**SUPPLIED MATERIAL**
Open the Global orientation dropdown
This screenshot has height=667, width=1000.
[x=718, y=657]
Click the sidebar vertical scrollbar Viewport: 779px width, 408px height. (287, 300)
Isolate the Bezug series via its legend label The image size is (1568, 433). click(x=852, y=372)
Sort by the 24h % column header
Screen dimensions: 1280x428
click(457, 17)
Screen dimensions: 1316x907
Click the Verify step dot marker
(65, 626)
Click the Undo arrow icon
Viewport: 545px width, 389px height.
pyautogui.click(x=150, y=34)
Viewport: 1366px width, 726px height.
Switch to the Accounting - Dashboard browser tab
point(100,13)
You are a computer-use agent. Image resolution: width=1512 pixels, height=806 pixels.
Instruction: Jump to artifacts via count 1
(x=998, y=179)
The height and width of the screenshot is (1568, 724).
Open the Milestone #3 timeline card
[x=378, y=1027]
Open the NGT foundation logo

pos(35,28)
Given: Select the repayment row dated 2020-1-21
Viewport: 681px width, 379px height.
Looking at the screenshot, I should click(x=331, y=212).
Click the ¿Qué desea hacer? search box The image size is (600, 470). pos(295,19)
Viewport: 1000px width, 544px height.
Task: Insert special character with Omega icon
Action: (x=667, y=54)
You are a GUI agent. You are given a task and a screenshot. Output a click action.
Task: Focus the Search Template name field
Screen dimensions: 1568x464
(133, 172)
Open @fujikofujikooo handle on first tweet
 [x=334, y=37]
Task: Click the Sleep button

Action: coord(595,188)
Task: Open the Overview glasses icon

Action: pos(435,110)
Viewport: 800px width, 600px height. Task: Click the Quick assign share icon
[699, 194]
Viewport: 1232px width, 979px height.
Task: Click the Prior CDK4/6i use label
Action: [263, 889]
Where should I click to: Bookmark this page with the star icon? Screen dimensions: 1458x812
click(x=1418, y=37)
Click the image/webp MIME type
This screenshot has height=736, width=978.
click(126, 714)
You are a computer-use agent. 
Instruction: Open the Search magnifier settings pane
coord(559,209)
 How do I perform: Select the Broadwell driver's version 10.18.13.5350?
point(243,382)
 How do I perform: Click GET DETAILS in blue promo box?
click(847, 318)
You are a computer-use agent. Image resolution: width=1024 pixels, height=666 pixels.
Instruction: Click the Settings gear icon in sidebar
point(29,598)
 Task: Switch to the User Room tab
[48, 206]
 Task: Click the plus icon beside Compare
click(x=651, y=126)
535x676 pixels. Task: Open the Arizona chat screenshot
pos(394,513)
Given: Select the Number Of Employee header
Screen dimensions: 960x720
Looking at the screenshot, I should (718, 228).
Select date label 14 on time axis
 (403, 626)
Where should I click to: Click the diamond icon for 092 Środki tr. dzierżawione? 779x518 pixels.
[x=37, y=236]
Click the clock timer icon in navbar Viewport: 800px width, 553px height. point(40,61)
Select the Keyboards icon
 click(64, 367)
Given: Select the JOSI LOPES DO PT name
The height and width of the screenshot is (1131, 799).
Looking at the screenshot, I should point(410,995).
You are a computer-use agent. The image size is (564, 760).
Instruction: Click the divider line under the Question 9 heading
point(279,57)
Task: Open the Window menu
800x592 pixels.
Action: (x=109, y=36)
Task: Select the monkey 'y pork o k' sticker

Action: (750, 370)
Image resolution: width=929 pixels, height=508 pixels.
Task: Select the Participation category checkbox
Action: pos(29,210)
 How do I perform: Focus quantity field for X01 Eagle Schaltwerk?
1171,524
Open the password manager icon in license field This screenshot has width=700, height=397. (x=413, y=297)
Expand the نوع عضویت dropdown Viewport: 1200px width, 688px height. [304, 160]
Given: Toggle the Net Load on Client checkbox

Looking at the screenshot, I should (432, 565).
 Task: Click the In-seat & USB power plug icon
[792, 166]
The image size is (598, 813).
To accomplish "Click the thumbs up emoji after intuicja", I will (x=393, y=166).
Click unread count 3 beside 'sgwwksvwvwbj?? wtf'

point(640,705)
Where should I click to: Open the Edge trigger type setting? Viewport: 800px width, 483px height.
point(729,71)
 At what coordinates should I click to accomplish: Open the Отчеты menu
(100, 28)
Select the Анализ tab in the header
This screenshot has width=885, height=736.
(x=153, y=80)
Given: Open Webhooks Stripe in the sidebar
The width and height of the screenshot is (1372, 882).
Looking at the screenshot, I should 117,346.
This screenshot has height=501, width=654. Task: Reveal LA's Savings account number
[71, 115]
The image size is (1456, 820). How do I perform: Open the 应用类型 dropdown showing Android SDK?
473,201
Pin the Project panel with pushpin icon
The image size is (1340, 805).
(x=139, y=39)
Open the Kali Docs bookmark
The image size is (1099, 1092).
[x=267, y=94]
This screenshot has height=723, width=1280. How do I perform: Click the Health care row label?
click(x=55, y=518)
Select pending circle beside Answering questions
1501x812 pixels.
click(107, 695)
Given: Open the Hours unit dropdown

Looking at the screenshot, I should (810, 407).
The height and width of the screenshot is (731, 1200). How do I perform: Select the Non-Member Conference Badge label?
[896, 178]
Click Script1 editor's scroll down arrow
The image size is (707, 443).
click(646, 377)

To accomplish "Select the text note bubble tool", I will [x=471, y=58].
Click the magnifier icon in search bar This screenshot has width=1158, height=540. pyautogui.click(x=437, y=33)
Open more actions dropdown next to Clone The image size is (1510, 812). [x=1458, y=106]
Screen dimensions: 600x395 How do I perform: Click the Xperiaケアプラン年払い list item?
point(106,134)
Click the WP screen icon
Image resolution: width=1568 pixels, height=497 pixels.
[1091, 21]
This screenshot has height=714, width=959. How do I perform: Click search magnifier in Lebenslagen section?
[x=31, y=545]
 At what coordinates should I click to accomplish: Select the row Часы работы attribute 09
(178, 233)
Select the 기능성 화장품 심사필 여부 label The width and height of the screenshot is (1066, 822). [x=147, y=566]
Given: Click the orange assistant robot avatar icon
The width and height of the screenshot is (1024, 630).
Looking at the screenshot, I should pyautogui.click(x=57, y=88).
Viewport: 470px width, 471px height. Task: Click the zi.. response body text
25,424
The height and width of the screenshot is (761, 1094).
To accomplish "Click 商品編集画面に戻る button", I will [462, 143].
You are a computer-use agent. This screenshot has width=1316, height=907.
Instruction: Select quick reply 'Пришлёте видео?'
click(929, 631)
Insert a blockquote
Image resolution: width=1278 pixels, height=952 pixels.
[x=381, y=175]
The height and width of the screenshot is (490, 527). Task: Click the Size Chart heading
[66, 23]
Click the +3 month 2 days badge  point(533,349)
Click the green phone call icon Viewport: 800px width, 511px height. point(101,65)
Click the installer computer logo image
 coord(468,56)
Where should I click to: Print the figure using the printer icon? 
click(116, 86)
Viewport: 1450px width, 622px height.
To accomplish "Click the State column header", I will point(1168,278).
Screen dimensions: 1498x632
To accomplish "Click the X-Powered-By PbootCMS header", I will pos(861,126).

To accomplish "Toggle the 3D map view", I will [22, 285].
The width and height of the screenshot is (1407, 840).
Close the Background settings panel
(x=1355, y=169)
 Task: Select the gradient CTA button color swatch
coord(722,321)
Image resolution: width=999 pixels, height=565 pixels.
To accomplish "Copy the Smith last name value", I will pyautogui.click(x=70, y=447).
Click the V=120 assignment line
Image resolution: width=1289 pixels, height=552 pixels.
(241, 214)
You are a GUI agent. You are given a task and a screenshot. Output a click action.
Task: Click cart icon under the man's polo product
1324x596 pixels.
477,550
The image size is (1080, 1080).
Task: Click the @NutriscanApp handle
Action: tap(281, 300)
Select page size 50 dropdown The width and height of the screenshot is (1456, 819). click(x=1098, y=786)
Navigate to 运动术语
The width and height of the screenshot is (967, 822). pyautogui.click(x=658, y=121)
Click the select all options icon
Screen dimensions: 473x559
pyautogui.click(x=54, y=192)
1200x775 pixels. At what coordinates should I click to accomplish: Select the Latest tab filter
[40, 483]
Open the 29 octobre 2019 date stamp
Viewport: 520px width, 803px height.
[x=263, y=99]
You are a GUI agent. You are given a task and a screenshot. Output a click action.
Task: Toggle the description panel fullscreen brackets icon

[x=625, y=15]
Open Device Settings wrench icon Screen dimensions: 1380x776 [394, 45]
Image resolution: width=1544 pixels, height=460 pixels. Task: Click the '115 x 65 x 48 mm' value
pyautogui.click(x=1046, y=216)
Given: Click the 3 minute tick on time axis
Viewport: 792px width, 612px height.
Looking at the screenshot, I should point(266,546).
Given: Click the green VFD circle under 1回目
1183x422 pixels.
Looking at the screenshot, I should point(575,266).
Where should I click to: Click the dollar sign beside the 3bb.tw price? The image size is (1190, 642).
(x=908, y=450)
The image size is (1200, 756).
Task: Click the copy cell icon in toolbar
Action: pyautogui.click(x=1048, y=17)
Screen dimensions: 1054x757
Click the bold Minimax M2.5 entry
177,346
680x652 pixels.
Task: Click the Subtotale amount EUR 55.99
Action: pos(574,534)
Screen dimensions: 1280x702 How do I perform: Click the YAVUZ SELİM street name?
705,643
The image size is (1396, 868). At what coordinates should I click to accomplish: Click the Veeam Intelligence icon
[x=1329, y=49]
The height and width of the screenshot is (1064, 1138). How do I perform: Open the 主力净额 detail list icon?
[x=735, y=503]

**ACTION ITEM**
Give back the records word for word. Start at the first line, end at the line containing "Click the sidebar", and include both.

**EXERCISE RESPONSE**
Open the Global orientation dropdown
This screenshot has height=667, width=1000.
[x=718, y=657]
Click the sidebar vertical scrollbar Viewport: 779px width, 408px height. (287, 300)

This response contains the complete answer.